Question

Use the Triangle Inequality Theorem to tell whether a triangle can have sides with the given lengths. Explain.
$$4$$, $$8$$, $$10$$

Answer

**step1** Understanding the Triangle Inequality Theorem

The Triangle Inequality Theorem states that the sum of the lengths of any two sides of a triangle must be greater than the length of the third side.
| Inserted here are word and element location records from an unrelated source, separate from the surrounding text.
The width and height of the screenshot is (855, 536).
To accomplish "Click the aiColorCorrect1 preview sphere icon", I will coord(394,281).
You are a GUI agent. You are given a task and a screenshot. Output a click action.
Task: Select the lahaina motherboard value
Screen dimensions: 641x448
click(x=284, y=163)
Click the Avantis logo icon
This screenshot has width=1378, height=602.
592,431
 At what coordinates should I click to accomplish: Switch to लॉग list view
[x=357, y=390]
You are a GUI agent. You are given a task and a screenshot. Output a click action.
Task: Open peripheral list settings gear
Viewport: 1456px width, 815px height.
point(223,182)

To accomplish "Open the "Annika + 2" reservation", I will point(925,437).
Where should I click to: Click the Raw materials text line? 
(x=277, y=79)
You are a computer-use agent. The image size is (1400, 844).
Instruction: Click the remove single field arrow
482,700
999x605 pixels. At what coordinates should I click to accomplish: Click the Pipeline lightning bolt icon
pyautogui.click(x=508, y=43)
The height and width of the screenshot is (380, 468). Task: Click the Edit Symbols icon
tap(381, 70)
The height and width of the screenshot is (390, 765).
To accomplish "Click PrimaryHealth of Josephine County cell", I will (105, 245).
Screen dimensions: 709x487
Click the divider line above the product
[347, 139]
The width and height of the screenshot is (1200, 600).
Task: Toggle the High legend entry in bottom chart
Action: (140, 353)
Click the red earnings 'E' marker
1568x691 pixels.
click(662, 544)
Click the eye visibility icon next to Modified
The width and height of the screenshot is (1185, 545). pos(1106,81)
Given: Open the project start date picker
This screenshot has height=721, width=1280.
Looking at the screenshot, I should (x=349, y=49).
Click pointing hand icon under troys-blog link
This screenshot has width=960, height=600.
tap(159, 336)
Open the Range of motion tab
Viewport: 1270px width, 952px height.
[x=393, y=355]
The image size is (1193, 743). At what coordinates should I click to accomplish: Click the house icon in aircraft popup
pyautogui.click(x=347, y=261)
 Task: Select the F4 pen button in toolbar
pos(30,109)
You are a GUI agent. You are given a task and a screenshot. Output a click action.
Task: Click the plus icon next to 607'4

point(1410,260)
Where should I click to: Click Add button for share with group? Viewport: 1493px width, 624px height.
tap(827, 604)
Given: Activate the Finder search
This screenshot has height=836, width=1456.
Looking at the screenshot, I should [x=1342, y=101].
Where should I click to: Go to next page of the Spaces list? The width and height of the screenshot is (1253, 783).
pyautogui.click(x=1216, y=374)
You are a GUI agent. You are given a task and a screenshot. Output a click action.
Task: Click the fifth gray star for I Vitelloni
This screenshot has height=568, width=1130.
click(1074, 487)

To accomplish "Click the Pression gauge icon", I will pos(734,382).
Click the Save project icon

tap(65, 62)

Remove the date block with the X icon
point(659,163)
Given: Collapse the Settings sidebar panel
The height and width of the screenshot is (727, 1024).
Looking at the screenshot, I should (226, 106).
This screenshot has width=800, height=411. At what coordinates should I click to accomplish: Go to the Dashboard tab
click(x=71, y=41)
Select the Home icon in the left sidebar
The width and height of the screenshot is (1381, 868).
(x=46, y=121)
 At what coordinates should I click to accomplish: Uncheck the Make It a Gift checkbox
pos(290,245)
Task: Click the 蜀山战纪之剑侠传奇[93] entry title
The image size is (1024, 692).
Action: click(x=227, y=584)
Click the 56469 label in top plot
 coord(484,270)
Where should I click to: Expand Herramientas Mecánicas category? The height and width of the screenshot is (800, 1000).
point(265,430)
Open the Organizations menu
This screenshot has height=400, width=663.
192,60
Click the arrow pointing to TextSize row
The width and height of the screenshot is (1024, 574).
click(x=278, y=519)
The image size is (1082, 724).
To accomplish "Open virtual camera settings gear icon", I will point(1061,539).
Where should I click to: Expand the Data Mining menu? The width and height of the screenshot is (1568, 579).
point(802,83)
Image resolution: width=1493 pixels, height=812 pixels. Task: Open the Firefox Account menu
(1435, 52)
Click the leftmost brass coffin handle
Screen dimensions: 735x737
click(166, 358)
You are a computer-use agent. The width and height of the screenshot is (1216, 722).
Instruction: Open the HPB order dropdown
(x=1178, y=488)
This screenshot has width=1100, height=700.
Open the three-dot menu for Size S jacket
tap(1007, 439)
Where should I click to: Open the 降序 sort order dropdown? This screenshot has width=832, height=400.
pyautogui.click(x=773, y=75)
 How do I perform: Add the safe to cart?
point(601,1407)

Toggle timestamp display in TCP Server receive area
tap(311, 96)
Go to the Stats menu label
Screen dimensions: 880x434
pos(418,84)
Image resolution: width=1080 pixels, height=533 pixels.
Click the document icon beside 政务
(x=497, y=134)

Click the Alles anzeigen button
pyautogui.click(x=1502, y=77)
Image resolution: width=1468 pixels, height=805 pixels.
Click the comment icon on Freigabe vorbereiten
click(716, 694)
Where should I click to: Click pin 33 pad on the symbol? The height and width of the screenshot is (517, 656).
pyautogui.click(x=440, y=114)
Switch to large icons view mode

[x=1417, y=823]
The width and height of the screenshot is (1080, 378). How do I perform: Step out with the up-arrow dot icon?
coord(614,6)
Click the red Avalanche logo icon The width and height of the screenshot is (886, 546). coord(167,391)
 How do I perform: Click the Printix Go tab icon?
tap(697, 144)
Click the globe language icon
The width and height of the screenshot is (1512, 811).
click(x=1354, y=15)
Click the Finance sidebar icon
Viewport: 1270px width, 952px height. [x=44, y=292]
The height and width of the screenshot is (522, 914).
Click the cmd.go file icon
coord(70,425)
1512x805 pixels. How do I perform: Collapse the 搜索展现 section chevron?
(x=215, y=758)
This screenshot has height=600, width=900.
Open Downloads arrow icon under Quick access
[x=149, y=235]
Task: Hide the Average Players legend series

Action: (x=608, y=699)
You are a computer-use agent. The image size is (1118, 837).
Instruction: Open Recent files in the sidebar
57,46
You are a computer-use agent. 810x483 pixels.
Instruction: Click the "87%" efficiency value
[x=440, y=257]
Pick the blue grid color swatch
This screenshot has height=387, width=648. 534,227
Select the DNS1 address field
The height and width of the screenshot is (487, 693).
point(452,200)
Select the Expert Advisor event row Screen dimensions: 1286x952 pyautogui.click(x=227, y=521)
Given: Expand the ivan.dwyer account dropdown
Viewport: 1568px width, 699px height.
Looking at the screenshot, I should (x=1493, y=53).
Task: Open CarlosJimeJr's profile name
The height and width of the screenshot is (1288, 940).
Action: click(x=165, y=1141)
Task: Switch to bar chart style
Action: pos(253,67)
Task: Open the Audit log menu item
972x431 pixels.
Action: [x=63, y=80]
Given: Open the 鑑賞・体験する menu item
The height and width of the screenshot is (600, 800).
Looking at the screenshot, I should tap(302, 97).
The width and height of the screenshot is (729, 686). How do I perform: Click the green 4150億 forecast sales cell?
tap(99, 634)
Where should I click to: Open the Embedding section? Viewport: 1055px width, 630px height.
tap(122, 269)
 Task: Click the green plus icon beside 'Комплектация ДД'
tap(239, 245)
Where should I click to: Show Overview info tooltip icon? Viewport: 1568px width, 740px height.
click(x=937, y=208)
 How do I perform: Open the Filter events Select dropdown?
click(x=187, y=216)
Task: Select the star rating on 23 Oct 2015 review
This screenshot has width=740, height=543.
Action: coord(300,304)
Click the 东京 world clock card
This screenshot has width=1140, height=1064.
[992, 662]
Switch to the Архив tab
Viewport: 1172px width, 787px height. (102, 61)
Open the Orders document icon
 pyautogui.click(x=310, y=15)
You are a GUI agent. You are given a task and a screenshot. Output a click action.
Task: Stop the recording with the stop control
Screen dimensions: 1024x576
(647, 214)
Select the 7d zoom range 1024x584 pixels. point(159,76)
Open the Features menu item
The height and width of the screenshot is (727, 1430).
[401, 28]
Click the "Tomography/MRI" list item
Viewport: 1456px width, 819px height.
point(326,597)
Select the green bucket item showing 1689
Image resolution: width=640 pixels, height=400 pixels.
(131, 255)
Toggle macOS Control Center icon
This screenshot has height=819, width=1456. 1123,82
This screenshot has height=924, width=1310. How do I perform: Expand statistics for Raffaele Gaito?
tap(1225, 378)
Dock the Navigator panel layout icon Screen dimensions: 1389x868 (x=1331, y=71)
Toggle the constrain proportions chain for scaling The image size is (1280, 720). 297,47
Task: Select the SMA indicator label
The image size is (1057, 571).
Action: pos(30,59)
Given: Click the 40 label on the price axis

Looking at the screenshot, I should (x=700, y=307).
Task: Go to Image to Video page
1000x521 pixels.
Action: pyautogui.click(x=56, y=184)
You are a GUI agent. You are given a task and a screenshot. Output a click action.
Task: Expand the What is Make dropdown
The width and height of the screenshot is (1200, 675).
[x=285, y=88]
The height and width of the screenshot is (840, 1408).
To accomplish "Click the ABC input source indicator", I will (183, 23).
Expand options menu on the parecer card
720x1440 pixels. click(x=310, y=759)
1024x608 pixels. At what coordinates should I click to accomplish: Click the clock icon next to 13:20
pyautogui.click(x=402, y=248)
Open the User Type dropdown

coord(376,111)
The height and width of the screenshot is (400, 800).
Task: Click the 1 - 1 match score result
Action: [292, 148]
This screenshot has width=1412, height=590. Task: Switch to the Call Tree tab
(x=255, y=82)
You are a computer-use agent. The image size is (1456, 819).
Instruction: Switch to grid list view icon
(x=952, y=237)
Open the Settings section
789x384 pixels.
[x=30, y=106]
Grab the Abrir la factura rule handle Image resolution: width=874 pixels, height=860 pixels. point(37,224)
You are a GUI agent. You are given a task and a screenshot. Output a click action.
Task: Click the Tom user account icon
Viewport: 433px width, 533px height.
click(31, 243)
If this condition is not met for all combinations of sides, a triangle cannot be formed.

**step2** Identifying the given side lengths

The given side lengths are 4, 8, and 10.

**step3** Checking the first condition

We need to check if the sum of the first two sides (4 and 8) is greater than the third side (10).
$$4 + 8 = 12$$
Is $$12 > 10$$? Yes, it is.

**step4** Checking the second condition

Next, we need to check if the sum of the first side (4) and the third side (10) is greater than the second side (8).
$$4 + 10 = 14$$
Is $$14 > 8$$? Yes, it is.

**step5** Checking the third condition

Finally, we need to check if the sum of the second side (8) and the third side (10) is greater than the first side (4).
$$8 + 10 = 18$$
Is $$18 > 4$$? Yes, it is.

**step6** Conclusion

Since the sum of any two sides is greater than the length of the third side in all three cases, a triangle can be formed with side lengths of 4, 8, and 10.